For this Haggai leader, being used of God is his priority, whether in court or out. Working as a Christian lawyer in a country where only three percent of the population claim to be Christ followers is not an easy or popular choice. George faces temptation and danger regularly. He chooses to be courageous – something for which he thanks Haggai International.
“Haggai International gave me courage and a global perspective toward evangelization,” he says.
“Whatever is preventing sharing the Gospel, I want to go and legally bulldoze it down so that evangelists, pastors, and men of God can walk.”
That courage has enabled him to boldly use God’s Word in court. Currently, he is representing a local Christian group defending traditional, Biblical marriage, and he’s also involved in defending the Freedom of Religion Act.
“When we were arguing the Freedom of Religion Act, I had to give a small Bible quote to the judge and the opposing party,” he says. “The Haggai Leader Experience made me realize I shouldn’t shy away from reading the text and actually distributing it as an evangelism tool.”
After presenting the Biblical text for his second round of arguments, George was approached by a member of the opposing counsel.
“I only expected him to read the flagged portion of the Bible where we were talking about the Great Commission and why we preach. Yet he had read more and asked me to explain the second coming of Christ.”
Beyond the Courthouse Walls
George’s heart for the local church has led him outside the courthouse. He supports house churches throughout India, both financially and legally. Not only has he sent more than 1,000 Bibles to them, he’s also provided legal awareness training to pastors and spoken on evangelism.
“I’ve been able to speak to 25,000 people from different professions and faiths about the need for evangelism in the workplace and about forming cell groups.”
As George relates, the cell groups are spinning off into bigger things. “I’m the legal adviser for a movement called Kingdom Human Resources Development Corporation. We’ve actually launched a company to place people trained in the Bible into non-Christian work settings. To date, we have placed more than 300 people.”
Living a Life of Integrity
In a country where bribes and other dishonest practices are commonplace, George faces daily situations that challenge his honesty and integrity.
“I was called to negotiate and settle a dispute and was asked to forget my client and be silent in court the next day. Though I didn’t know it, there was a camera in the room, and I was recorded saying, ‘I will not be able to do this. Sorry, I am a Christian.’”
In Indian courts, lawyers are paid for being silent, shifting loyalties and passing on briefs. “That’s why honesty is the greatest challenge in my profession,” he says.
Taking a stand hasn’t been easy for George or his family. He’s had to tell his wife to remove all photographs of their child from social media, fearing abduction. His telephone has been tapped without authorization, and he’s found listening devices in his office.

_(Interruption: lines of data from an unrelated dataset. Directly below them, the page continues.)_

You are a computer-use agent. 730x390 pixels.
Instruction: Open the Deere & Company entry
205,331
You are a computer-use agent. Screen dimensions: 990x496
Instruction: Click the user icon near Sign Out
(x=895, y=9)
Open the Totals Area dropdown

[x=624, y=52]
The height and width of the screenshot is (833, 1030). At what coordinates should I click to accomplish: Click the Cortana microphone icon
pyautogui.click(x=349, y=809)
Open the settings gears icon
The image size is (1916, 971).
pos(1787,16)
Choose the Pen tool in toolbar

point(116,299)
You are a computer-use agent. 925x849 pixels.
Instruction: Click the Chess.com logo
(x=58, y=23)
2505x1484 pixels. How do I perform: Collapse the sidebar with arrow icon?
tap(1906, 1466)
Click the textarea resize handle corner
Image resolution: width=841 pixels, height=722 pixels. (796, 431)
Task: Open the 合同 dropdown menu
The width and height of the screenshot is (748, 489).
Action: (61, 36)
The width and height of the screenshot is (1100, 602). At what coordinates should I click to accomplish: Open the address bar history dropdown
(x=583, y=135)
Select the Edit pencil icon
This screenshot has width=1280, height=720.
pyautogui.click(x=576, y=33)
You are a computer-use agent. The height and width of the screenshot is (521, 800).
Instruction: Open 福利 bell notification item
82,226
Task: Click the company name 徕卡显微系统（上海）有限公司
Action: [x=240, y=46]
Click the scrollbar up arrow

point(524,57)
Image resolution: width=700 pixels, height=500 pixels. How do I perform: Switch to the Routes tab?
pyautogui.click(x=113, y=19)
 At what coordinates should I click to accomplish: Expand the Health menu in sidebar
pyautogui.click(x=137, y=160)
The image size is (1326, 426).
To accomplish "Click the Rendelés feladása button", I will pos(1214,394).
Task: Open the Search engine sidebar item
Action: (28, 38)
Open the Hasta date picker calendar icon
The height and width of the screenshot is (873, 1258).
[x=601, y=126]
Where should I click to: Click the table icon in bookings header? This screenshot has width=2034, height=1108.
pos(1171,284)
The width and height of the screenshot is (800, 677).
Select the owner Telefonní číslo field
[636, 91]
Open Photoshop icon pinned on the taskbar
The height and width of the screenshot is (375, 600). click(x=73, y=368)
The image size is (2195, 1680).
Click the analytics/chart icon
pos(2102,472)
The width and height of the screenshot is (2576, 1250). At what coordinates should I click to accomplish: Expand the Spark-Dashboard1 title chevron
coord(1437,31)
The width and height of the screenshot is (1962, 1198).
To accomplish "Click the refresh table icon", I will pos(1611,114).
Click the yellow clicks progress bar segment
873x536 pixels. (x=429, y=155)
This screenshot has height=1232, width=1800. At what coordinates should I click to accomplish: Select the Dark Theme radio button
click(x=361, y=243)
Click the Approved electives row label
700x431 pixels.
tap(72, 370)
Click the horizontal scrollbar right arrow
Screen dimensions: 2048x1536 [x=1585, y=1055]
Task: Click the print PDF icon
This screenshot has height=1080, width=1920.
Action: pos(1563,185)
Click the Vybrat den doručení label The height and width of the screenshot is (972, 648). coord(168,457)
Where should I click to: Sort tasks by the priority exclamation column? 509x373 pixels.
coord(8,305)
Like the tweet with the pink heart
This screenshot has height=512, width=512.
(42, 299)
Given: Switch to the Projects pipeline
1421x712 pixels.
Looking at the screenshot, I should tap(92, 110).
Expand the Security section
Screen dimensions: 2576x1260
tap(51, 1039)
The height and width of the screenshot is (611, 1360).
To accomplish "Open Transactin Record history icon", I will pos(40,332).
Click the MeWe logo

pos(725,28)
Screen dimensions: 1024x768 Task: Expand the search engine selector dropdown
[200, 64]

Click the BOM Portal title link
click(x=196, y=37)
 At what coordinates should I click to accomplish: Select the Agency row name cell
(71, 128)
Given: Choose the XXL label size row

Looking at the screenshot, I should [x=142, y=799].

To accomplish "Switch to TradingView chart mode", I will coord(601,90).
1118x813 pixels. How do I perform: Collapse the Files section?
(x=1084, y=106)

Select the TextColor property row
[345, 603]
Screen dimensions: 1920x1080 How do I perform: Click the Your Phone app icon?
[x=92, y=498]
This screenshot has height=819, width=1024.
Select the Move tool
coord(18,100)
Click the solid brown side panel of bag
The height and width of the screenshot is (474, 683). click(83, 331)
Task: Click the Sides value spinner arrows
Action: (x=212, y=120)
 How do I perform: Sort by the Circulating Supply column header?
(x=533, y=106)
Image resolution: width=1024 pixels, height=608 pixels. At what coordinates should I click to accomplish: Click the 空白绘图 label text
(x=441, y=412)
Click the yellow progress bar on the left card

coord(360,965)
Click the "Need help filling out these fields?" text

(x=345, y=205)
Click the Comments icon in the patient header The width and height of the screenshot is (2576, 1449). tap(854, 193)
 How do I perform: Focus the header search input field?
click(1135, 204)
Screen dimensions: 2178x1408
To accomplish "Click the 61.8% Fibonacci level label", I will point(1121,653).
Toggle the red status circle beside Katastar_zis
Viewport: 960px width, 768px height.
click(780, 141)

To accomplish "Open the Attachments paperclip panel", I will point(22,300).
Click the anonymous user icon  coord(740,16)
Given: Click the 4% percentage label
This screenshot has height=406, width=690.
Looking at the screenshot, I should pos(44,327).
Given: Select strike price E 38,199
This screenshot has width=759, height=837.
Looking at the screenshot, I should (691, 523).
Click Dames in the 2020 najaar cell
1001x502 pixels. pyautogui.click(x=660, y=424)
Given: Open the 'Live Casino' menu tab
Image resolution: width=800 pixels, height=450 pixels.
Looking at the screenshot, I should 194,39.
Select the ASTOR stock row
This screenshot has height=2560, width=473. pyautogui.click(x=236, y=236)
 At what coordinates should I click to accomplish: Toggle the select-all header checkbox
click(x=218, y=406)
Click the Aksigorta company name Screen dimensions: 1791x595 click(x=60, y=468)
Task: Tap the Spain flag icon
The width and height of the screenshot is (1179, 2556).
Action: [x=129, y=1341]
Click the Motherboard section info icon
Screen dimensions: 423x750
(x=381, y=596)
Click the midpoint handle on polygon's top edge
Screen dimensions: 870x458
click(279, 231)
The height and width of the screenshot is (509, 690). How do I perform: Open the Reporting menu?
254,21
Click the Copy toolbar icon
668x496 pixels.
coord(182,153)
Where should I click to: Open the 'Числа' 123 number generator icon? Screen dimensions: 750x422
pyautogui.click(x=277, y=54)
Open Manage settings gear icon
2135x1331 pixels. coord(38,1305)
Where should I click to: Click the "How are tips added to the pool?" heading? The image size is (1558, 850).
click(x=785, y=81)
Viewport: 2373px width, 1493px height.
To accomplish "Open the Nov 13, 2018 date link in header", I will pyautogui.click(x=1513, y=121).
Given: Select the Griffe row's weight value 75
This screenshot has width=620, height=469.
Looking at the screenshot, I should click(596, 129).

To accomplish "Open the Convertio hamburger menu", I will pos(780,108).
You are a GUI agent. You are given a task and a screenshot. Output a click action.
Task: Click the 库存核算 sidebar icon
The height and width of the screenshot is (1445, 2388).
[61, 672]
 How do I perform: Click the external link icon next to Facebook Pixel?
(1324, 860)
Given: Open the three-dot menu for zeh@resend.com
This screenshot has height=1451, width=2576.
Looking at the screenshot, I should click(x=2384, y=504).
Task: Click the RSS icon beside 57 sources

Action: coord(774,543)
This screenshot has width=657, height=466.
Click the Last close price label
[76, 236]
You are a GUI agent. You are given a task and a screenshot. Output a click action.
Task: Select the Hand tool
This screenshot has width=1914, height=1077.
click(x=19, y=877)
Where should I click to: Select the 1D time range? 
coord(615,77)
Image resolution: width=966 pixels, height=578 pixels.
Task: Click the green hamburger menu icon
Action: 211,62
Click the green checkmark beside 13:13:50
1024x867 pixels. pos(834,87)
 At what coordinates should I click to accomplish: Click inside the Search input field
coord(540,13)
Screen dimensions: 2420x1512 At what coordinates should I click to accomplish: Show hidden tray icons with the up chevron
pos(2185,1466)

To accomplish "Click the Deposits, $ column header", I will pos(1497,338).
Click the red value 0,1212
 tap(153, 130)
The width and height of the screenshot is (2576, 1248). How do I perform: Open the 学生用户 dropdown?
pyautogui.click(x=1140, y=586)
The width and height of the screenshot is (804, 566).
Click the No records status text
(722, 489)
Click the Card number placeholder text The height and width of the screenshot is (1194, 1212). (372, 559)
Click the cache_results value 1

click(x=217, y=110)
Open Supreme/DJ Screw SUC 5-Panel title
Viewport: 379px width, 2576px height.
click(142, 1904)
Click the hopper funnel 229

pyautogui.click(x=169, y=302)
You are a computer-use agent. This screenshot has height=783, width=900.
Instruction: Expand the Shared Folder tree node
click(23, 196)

“Yes, I really face risk here, but God has used me,” he says.
Through his practice, George has helped families, who came seeking divorce, leave wanting reconciliation instead. He also desires to provide legal help to inmates seeking a fair trial.
“I want a team of people who can give legal aid to prisoners who can’t afford it,” he says. “I also want to be a resource for any Christian organizations and pastors needing legal help with civil laws and other issues.”
The growth may be slow, but George is thankful for those who have helped make it possible. “I am very grateful for my Haggai International sponsors. My Haggai Leader Experience has not gone to waste. Very steadily, it is reaping results.”